Where does the word "computer" appear in the entries below? Copy each line that holds it.

■ ■ ■ ■

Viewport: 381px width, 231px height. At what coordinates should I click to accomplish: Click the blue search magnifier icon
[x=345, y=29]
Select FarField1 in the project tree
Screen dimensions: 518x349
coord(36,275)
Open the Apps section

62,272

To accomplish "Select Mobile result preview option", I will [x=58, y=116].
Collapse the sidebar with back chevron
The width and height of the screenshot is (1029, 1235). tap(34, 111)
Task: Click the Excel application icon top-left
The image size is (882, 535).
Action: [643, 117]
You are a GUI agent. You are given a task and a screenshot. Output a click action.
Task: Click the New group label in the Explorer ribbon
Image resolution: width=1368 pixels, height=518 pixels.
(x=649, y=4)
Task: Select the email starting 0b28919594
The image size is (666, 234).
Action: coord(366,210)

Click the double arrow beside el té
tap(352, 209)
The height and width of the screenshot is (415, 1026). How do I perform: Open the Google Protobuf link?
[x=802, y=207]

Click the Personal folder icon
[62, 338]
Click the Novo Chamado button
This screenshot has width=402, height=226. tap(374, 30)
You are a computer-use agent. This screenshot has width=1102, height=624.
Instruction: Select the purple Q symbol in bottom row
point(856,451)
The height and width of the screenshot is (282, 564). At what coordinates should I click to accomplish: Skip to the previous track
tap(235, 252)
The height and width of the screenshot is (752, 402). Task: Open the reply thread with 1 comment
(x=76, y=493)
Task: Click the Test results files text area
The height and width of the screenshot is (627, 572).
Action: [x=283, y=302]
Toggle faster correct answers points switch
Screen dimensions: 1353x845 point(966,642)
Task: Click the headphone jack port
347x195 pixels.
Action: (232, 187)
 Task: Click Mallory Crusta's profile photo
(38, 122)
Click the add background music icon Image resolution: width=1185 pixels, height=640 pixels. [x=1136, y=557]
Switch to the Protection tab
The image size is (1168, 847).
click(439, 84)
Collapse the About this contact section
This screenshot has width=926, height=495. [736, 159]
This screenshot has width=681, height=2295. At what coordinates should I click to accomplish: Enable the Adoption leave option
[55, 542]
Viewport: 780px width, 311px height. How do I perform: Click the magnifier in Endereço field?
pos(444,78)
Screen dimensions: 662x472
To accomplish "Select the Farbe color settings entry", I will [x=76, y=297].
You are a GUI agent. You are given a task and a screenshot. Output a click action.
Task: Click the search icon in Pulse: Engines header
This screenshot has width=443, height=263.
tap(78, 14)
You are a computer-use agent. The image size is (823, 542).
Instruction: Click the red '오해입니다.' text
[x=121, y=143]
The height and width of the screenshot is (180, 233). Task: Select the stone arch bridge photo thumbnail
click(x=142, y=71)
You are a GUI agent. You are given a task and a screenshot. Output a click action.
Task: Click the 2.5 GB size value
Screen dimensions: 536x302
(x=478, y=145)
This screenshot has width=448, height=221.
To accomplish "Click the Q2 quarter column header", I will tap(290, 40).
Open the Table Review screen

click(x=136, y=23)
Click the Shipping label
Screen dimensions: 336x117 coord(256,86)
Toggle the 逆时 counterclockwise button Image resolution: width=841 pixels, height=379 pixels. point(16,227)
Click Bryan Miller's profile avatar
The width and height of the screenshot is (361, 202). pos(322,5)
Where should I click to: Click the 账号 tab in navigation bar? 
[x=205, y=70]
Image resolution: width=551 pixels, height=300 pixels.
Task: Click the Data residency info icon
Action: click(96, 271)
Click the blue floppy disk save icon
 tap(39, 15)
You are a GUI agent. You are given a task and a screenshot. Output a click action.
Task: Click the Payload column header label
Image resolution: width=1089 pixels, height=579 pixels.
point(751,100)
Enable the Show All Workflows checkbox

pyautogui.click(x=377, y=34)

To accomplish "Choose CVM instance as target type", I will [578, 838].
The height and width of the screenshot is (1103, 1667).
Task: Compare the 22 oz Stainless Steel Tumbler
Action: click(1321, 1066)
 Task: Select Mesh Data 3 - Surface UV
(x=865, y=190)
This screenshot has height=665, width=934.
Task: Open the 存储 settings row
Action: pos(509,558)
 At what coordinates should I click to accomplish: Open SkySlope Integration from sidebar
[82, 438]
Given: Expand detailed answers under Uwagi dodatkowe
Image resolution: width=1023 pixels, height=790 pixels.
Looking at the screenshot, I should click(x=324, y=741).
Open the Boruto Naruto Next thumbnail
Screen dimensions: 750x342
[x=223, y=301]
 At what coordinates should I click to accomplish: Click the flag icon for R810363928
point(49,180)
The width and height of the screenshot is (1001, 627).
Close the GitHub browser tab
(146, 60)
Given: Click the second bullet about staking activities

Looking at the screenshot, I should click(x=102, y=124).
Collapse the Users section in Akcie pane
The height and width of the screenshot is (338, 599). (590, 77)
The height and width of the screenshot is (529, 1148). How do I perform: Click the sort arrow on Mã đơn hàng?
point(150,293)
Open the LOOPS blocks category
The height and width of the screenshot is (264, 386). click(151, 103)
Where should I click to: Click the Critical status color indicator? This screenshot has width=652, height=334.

■ ■ ■ ■

Output:
You are a computer-use agent. This screenshot has width=1102, height=624.
You are a computer-use agent. The image size is (823, 542).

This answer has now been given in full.